YOUR TASK
Emit all the data exactly as provided.

RECORDS FOR THE EXERCISE

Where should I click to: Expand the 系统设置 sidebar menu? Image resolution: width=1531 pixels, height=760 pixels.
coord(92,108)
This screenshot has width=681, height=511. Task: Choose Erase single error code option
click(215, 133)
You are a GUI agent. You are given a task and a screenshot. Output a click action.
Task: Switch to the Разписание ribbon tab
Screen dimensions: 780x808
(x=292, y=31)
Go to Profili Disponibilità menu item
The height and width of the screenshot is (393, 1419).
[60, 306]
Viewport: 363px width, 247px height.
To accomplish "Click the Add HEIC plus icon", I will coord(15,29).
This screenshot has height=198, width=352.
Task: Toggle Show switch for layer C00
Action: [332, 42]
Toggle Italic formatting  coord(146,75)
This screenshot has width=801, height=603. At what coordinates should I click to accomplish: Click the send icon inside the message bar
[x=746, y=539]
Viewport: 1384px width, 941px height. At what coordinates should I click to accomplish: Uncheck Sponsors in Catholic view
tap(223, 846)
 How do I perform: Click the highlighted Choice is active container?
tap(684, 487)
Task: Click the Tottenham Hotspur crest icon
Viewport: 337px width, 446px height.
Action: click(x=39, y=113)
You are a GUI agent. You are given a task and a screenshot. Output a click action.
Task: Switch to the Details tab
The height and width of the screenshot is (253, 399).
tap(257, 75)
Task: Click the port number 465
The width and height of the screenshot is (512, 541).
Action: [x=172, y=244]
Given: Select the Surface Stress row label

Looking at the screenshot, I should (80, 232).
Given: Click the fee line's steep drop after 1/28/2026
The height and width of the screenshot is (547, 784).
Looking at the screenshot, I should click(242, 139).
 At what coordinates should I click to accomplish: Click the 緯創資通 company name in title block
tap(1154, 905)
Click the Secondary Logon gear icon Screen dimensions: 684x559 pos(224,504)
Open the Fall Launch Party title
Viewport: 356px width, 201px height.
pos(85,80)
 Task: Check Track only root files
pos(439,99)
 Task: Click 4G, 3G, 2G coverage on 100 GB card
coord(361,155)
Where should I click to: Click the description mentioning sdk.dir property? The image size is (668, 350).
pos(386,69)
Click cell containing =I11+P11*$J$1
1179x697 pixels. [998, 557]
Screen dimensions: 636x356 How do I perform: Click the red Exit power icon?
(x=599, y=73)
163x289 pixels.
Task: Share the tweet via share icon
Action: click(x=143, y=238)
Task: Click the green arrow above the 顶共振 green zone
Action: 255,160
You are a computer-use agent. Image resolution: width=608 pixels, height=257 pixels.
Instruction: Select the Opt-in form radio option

EXERCISE RESULT
Where should I click to: Expand the 系统设置 sidebar menu? Image resolution: width=1531 pixels, height=760 pixels.
coord(92,108)
This screenshot has width=681, height=511. Task: Choose Erase single error code option
click(215, 133)
You are a GUI agent. You are given a task and a screenshot. Output a click action.
Task: Switch to the Разписание ribbon tab
Screen dimensions: 780x808
(x=292, y=31)
Go to Profili Disponibilità menu item
The height and width of the screenshot is (393, 1419).
[60, 306]
Viewport: 363px width, 247px height.
To accomplish "Click the Add HEIC plus icon", I will coord(15,29).
This screenshot has height=198, width=352.
Task: Toggle Show switch for layer C00
Action: [332, 42]
Toggle Italic formatting  coord(146,75)
This screenshot has width=801, height=603. At what coordinates should I click to accomplish: Click the send icon inside the message bar
[x=746, y=539]
Viewport: 1384px width, 941px height. At what coordinates should I click to accomplish: Uncheck Sponsors in Catholic view
tap(223, 846)
 How do I perform: Click the highlighted Choice is active container?
tap(684, 487)
Task: Click the Tottenham Hotspur crest icon
Viewport: 337px width, 446px height.
Action: click(x=39, y=113)
You are a GUI agent. You are given a task and a screenshot. Output a click action.
Task: Switch to the Details tab
The height and width of the screenshot is (253, 399).
tap(257, 75)
Task: Click the port number 465
The width and height of the screenshot is (512, 541).
Action: [x=172, y=244]
Given: Select the Surface Stress row label

Looking at the screenshot, I should (80, 232).
Given: Click the fee line's steep drop after 1/28/2026
The height and width of the screenshot is (547, 784).
Looking at the screenshot, I should click(242, 139).
 At what coordinates should I click to accomplish: Click the 緯創資通 company name in title block
tap(1154, 905)
Click the Secondary Logon gear icon Screen dimensions: 684x559 pos(224,504)
Open the Fall Launch Party title
Viewport: 356px width, 201px height.
pos(85,80)
 Task: Check Track only root files
pos(439,99)
 Task: Click 4G, 3G, 2G coverage on 100 GB card
coord(361,155)
Where should I click to: Click the description mentioning sdk.dir property? The image size is (668, 350).
pos(386,69)
Click cell containing =I11+P11*$J$1
1179x697 pixels. [998, 557]
Screen dimensions: 636x356 How do I perform: Click the red Exit power icon?
(x=599, y=73)
163x289 pixels.
Task: Share the tweet via share icon
Action: click(x=143, y=238)
Task: Click the green arrow above the 顶共振 green zone
Action: 255,160
You are a computer-use agent. Image resolution: width=608 pixels, height=257 pixels.
Instruction: Select the Opt-in form radio option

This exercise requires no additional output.